If multiple threads access the same word in shared memory, one thread fetches the word, and sends it to the other threads via multicast/broadcast. 如果一个warp内的threads都concurrently访问同一个shared memory location，则只有一个thread访问这个location/只产生一次memory transaction，然后这个memory被broadcast到每一个threads。同样的broadcast在使用constant cache，warp level shuffle的时候都有。

If a shared memory load or store operation issued by a warp does not access more than one memory location per bank, the operation can be serviced by one memory transaction. 一个warp对shared memory的load/store在每个bank上只有一个location（并且在每个bank上请求的数据是小于bank bandwidth的），则只产生一个合并的memory transaction。最好的使用shared memory的办法就是确保请求的数据分布在每个bank中，每个bank充分的利用bank自己的bandwidth

Memory bank & bank conflict

特点

shared memory is divided into equally sized memory modules (banks) that can be accessed simultaneously. Therefore, any memory load or store of n addresses that spans n distinct memory banks can be serviced simultaneously, yielding an effective bandwidth that is n times as high as the bandwidth of a single bank。shared memory底层被切分为多个memory bank来使用。同时访问多个bank可以被同时serve，具有一个bank的n倍的bandwidth。
When multiple addresses in a shared memory request fall into the same memory bank, a bank conflict occurs, causing the request to be replayed. The hardware splits a request with a bank conflict into as many separate conflict-free transactions as necessary, decreasing the effective bandwidth by a factor equal to the number of separate memory transactions required. 对于shared memory的多个访问如果都落到一个bank中（并且不是same word，无法触发broadcast），则这些request会被replay。Hardware会split conflict request into serialized conflict free request。 (Figure 21 middle image)。花费的时间会是num replay * one bank free time
all threads in a warp read the same address within a single bank. One memory transaction is executed, and the accessed word is broadcast to all requesting threads. 如果多个memory request对应到any sub-word of one aligned 32 bit word (尽管在一个bank内)，访问不会serialize。
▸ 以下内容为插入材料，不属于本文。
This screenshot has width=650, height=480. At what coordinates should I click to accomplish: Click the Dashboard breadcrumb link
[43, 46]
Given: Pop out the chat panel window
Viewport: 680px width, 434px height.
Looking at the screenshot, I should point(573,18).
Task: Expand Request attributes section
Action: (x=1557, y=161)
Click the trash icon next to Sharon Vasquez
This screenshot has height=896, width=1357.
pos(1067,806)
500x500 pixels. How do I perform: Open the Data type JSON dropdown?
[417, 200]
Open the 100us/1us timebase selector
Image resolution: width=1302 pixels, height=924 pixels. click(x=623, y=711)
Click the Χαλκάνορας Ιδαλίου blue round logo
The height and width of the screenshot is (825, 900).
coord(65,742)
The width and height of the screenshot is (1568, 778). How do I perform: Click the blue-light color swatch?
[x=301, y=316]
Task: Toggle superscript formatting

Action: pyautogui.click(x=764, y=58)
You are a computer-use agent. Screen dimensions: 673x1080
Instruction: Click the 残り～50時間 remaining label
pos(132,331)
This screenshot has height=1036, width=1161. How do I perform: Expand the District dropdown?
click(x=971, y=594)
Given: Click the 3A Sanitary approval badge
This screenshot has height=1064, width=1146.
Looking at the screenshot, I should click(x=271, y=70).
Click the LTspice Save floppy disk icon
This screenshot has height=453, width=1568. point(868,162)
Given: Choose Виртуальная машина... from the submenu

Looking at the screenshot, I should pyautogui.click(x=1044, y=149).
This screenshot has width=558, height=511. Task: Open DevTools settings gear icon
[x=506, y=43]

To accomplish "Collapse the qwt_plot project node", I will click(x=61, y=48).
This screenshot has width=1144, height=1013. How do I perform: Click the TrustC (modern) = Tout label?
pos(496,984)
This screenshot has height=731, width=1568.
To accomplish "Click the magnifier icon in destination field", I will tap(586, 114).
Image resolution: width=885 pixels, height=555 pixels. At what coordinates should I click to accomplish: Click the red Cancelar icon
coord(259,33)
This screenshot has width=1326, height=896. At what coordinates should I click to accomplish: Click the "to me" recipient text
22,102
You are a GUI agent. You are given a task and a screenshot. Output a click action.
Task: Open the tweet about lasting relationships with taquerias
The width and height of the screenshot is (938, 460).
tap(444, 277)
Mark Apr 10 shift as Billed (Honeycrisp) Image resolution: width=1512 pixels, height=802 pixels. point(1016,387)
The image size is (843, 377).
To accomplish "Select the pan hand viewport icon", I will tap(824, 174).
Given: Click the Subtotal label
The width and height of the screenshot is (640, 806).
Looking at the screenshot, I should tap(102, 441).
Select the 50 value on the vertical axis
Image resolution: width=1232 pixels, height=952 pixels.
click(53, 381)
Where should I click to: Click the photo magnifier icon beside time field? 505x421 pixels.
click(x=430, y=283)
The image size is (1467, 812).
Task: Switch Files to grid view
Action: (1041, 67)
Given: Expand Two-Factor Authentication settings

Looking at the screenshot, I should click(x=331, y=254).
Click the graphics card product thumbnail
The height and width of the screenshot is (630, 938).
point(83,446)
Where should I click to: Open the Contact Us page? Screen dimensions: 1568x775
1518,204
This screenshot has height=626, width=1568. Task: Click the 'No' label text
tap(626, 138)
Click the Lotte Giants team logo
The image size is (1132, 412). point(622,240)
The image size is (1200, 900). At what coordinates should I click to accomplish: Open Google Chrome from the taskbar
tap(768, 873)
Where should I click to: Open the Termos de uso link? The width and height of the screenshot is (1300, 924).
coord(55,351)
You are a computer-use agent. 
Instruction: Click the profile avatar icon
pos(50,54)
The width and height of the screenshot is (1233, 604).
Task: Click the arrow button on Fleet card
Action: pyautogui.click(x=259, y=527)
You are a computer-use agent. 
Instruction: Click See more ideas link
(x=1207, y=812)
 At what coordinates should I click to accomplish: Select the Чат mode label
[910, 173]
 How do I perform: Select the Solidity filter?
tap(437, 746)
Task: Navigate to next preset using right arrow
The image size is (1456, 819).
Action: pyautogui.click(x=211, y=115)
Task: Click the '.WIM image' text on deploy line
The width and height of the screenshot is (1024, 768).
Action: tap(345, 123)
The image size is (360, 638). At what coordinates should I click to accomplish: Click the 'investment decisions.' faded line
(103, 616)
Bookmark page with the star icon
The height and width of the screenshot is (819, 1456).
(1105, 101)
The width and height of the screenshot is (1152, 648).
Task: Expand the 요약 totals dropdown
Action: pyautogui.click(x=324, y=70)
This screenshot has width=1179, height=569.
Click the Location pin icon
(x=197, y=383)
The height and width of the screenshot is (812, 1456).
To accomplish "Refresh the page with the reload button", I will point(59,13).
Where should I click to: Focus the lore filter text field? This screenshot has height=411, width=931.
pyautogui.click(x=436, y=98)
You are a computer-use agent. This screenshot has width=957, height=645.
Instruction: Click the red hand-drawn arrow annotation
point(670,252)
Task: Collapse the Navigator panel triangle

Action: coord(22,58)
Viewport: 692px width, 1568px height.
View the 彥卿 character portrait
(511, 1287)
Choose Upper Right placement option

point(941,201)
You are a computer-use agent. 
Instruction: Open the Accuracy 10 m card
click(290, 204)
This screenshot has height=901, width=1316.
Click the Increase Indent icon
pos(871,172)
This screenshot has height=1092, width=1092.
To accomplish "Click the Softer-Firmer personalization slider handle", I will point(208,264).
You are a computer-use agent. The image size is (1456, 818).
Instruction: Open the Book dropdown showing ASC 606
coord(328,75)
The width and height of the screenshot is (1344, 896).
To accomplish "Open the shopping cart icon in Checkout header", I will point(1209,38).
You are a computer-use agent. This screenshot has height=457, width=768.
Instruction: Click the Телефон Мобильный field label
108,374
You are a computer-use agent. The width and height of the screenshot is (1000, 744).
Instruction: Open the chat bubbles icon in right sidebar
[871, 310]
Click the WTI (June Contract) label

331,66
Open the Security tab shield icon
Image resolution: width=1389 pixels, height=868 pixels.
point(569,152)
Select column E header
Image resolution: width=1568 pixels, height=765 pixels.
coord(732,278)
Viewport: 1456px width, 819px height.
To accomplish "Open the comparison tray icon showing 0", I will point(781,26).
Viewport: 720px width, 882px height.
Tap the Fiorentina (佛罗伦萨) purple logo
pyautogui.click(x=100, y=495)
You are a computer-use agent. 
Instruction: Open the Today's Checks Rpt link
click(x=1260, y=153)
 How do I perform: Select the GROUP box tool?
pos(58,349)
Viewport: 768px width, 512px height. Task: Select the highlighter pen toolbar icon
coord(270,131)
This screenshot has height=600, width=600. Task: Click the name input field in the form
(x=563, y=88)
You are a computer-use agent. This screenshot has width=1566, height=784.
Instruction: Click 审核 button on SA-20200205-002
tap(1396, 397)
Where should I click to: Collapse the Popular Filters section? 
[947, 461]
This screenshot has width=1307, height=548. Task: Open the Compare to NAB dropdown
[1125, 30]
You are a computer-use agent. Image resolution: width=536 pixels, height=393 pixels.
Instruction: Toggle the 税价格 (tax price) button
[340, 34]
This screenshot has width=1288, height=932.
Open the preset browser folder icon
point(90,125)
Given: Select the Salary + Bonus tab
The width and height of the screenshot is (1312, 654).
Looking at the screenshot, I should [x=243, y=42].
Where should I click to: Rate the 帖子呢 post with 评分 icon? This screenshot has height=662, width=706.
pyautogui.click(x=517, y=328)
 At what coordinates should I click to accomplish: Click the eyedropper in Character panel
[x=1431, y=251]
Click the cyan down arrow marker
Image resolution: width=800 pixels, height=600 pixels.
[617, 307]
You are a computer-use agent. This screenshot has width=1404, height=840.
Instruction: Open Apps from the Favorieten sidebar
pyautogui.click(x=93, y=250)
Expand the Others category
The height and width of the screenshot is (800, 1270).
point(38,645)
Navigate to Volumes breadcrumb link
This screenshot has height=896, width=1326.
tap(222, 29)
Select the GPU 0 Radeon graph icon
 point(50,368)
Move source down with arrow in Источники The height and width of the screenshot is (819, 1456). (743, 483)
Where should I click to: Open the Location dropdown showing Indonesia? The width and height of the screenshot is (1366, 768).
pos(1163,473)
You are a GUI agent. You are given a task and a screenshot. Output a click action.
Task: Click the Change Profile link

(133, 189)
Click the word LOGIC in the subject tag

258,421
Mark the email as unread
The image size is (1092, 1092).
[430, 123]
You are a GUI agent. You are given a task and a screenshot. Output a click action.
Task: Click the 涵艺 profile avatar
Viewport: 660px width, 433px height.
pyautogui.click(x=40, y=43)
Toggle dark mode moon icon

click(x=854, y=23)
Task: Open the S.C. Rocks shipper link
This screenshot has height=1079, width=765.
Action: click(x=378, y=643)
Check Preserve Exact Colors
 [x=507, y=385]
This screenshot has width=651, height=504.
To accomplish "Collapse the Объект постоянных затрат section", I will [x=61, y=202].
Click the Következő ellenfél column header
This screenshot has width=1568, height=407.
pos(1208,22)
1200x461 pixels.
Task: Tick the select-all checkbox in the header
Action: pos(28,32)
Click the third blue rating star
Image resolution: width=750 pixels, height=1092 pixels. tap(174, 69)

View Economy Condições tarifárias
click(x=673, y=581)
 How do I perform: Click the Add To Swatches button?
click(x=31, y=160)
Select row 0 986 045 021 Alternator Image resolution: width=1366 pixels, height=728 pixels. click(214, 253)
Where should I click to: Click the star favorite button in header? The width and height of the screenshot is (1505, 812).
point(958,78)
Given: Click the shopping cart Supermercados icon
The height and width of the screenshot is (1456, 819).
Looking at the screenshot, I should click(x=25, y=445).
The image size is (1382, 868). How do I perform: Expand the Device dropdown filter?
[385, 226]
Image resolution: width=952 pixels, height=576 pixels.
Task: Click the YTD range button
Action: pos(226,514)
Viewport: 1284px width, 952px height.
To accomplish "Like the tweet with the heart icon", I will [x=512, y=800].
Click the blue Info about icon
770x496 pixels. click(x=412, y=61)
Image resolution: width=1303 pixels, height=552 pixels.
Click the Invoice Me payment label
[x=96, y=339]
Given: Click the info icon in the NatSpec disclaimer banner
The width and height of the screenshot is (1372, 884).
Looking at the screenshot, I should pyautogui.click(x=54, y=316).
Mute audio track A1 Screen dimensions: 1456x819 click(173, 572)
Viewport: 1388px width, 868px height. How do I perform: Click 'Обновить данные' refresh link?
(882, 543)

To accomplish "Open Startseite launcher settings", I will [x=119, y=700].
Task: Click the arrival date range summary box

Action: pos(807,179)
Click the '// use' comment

如果是read则会broadcast，如果是write则只要一个thread写，但是哪个thread写是undefined的 (Figure 22 right two image). 这种情况下，bandwidth的使用依旧很低，因为num banks * bank bandwidth这么多的数据只用于传送一个word的数据。

Three typical situations occur when a request to shared memory is issued by a warp: 三种warp访问shared memory的类型

parallle access：no bank conflict
serial access : bank conflict cause serialized access to shared memory bank
broadcast access: single address read in single bank and broadcast to all threads in warp

Access Mode 32/64-bit

shared memory bank width: defines which shared memory addresses are in which shared memory banks.

4 bytes (32-bits) for devices of compute capability except 3.x

8 bytes (64-bits) for devices of compute capability 3.x

Fermi 2.x (and all cc except 3.x Kepler Arch)

For a Fermi (2.x) device, the bank width is 32-bits and there are 32 banks. Each bank has a bandwidth of 32 bits per two clock cycles. Successive 32-bit words map to successive banks. (also apply for none 3.x device, only differ in number of clock cycle per transaction)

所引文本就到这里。